───── DATA PROVIDED

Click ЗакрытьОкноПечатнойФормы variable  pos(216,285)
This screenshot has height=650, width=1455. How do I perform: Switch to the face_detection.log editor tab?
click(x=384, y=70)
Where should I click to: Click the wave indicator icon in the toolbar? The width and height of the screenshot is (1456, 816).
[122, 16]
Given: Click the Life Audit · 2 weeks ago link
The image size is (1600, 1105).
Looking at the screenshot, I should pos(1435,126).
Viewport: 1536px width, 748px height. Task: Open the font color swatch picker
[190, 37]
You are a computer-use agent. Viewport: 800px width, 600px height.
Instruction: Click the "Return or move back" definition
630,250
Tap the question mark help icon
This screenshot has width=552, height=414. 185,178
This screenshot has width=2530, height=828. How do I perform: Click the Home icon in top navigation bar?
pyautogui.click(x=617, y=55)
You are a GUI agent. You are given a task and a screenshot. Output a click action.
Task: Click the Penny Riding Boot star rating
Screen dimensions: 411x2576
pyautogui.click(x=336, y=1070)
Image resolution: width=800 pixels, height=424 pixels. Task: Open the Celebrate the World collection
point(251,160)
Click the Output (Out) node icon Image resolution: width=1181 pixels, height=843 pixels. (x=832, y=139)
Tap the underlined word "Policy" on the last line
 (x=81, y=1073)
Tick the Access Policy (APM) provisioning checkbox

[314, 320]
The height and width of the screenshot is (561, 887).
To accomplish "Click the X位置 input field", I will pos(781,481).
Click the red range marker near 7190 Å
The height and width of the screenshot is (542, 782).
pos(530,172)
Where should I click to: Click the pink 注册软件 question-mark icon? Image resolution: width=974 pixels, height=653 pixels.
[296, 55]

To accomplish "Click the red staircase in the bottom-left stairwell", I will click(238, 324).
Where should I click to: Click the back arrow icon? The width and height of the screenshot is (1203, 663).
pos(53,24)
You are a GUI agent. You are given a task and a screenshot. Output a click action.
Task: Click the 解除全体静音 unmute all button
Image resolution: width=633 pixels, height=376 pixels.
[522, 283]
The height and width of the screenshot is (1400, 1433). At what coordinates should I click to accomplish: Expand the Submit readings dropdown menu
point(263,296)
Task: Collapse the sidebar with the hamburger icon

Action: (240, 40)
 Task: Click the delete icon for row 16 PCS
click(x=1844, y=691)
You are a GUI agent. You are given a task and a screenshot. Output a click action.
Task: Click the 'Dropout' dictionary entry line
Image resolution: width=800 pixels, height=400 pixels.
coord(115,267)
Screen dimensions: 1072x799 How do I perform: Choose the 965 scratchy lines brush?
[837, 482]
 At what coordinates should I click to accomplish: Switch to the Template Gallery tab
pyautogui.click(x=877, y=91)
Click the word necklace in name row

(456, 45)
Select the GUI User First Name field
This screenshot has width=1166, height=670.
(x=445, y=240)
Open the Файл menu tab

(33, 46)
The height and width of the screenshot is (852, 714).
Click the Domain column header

──────────

*YOUR INSTRUCTIONS*.
The data should be printed again exactly, line for line.

*RESULT BELOW*.
Click ЗакрытьОкноПечатнойФормы variable  pos(216,285)
This screenshot has height=650, width=1455. How do I perform: Switch to the face_detection.log editor tab?
click(x=384, y=70)
Where should I click to: Click the wave indicator icon in the toolbar? The width and height of the screenshot is (1456, 816).
[122, 16]
Given: Click the Life Audit · 2 weeks ago link
The image size is (1600, 1105).
Looking at the screenshot, I should pos(1435,126).
Viewport: 1536px width, 748px height. Task: Open the font color swatch picker
[190, 37]
You are a computer-use agent. Viewport: 800px width, 600px height.
Instruction: Click the "Return or move back" definition
630,250
Tap the question mark help icon
This screenshot has width=552, height=414. 185,178
This screenshot has width=2530, height=828. How do I perform: Click the Home icon in top navigation bar?
pyautogui.click(x=617, y=55)
You are a GUI agent. You are given a task and a screenshot. Output a click action.
Task: Click the Penny Riding Boot star rating
Screen dimensions: 411x2576
pyautogui.click(x=336, y=1070)
Image resolution: width=800 pixels, height=424 pixels. Task: Open the Celebrate the World collection
point(251,160)
Click the Output (Out) node icon Image resolution: width=1181 pixels, height=843 pixels. (x=832, y=139)
Tap the underlined word "Policy" on the last line
 (x=81, y=1073)
Tick the Access Policy (APM) provisioning checkbox

[314, 320]
The height and width of the screenshot is (561, 887).
To accomplish "Click the X位置 input field", I will pos(781,481).
Click the red range marker near 7190 Å
The height and width of the screenshot is (542, 782).
pos(530,172)
Where should I click to: Click the pink 注册软件 question-mark icon? Image resolution: width=974 pixels, height=653 pixels.
[296, 55]

To accomplish "Click the red staircase in the bottom-left stairwell", I will click(238, 324).
Where should I click to: Click the back arrow icon? The width and height of the screenshot is (1203, 663).
pos(53,24)
You are a GUI agent. You are given a task and a screenshot. Output a click action.
Task: Click the 解除全体静音 unmute all button
Image resolution: width=633 pixels, height=376 pixels.
[522, 283]
The height and width of the screenshot is (1400, 1433). At what coordinates should I click to accomplish: Expand the Submit readings dropdown menu
point(263,296)
Task: Collapse the sidebar with the hamburger icon

Action: (240, 40)
 Task: Click the delete icon for row 16 PCS
click(x=1844, y=691)
You are a GUI agent. You are given a task and a screenshot. Output a click action.
Task: Click the 'Dropout' dictionary entry line
Image resolution: width=800 pixels, height=400 pixels.
coord(115,267)
Screen dimensions: 1072x799 How do I perform: Choose the 965 scratchy lines brush?
[837, 482]
 At what coordinates should I click to accomplish: Switch to the Template Gallery tab
pyautogui.click(x=877, y=91)
Click the word necklace in name row

(456, 45)
Select the GUI User First Name field
This screenshot has width=1166, height=670.
(x=445, y=240)
Open the Файл menu tab

(33, 46)
The height and width of the screenshot is (852, 714).
Click the Domain column header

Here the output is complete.